On July 15th, the Oakland Athletics finished a sweep of the lowly Minnesota Twins. They had just finished a stretch in which they won nine out of 10 games and climbed from five games under .500 to three games above it in two weeks.
The A's, who traded away Trevor Cahill, Gio Gonzalez and Andrew Bailey before the season, were a rebuilding team that managed to win some games. It was a nice story, but they were also beating up teams like the Twins, Mariners and reeling Red Sox.
They faced a gauntlet for the next 25 games. And as I wrote in a previous Bleacher Report article, it was a potential season-killer. Every year it seems that there is a team out of nowhere that makes a run at a winning season and falls on their face when they have to play the big contenders.

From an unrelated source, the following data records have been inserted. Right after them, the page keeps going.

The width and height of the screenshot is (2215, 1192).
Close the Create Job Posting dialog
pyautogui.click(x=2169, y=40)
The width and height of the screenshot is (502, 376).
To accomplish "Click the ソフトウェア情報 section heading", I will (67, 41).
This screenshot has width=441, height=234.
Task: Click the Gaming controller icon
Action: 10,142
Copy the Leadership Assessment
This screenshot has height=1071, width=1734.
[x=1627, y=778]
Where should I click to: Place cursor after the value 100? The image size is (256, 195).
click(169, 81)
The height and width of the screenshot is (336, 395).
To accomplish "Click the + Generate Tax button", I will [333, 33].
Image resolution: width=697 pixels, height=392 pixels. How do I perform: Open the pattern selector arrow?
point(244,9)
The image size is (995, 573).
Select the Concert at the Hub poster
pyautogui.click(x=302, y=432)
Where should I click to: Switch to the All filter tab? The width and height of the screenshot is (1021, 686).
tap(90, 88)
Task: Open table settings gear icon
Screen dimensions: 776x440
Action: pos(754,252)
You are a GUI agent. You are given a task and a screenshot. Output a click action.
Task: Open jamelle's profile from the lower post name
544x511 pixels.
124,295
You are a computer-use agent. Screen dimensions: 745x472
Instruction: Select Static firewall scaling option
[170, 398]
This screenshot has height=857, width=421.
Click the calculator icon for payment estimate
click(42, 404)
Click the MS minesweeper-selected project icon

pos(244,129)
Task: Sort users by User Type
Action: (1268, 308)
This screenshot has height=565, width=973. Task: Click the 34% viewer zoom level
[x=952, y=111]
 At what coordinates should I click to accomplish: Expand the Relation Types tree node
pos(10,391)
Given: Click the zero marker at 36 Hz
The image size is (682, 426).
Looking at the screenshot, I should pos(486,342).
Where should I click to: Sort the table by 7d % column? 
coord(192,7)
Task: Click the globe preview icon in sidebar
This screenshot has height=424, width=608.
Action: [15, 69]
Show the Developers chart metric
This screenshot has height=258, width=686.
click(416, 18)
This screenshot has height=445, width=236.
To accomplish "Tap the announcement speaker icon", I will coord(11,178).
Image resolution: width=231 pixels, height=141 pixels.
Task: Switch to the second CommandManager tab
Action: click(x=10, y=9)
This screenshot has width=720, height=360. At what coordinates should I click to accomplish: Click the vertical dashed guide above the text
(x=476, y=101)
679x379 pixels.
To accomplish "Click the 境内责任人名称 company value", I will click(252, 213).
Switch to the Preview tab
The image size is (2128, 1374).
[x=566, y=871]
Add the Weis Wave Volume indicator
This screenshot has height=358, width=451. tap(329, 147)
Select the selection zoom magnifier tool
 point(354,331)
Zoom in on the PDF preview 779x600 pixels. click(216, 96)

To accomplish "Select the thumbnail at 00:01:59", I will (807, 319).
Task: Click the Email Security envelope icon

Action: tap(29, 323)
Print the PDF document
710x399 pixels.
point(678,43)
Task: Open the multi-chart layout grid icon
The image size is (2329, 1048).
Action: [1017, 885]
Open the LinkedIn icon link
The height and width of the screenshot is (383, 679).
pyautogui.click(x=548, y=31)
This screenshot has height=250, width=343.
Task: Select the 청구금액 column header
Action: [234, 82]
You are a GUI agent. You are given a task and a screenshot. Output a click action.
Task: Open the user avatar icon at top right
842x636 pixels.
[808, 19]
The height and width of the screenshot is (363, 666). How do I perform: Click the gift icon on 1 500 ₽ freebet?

Well, this 25-game stretch included games against the Rangers, Yankees, Blue Jays, Orioles, Rays, Angels and White Sox. They would face every American League contender with the exception of the Tigers. There was the chance that they would be beaten, bruised and trading away whatever veterans they had left when it was all over.
They started the stretch 46-43. If they finished the run still above .500, that would be impressive. In other words, if they went 12-13, that would be "mission accomplished."
So how did they do? Try 15-10.
The Athletics not only held their own, they also established that they are indeed and amazingly true contenders for a playoff spot. The 25-game run included wild walk-off and come-from-behind victories. There were two 15-inning victories and another 12-inning win. It included a four-game sweep of the Yankees and beating the Angels two out of three.
Now comes a big push for the A's until Labor Day to pad their win total.
They will start a 19-game stretch tomorrow where only the Rays are contenders (sorry, my fellow Red Sox fans—our team is no longer a contender).
Three at Kansas City, three at home versus Cleveland and another three against Minnesota are next on the schedule. After a three-game trip to Tampa Bay, they go to Cleveland for four games and back home to face the minor league team that wears Red Sox uniforms.
Then the Angels arrive for a Labor Day series.
Currently the A's are half a game behind the Rays and Orioles for a wild-card spot. Baltimore is entering a similar stretch as the A's just finished, facing the Tigers, Rangers, White Sox and Yankees.
Tampa Bay will take on Texas and the Angels in that same period of time.
If the A's do not let down and can beat the teams they are supposed to beat over the next 19 games, they can go into Labor Day and the final few weeks of the season with a wild-card spot.
Did anyone see that happening when they dumped their young pitchers last offseason?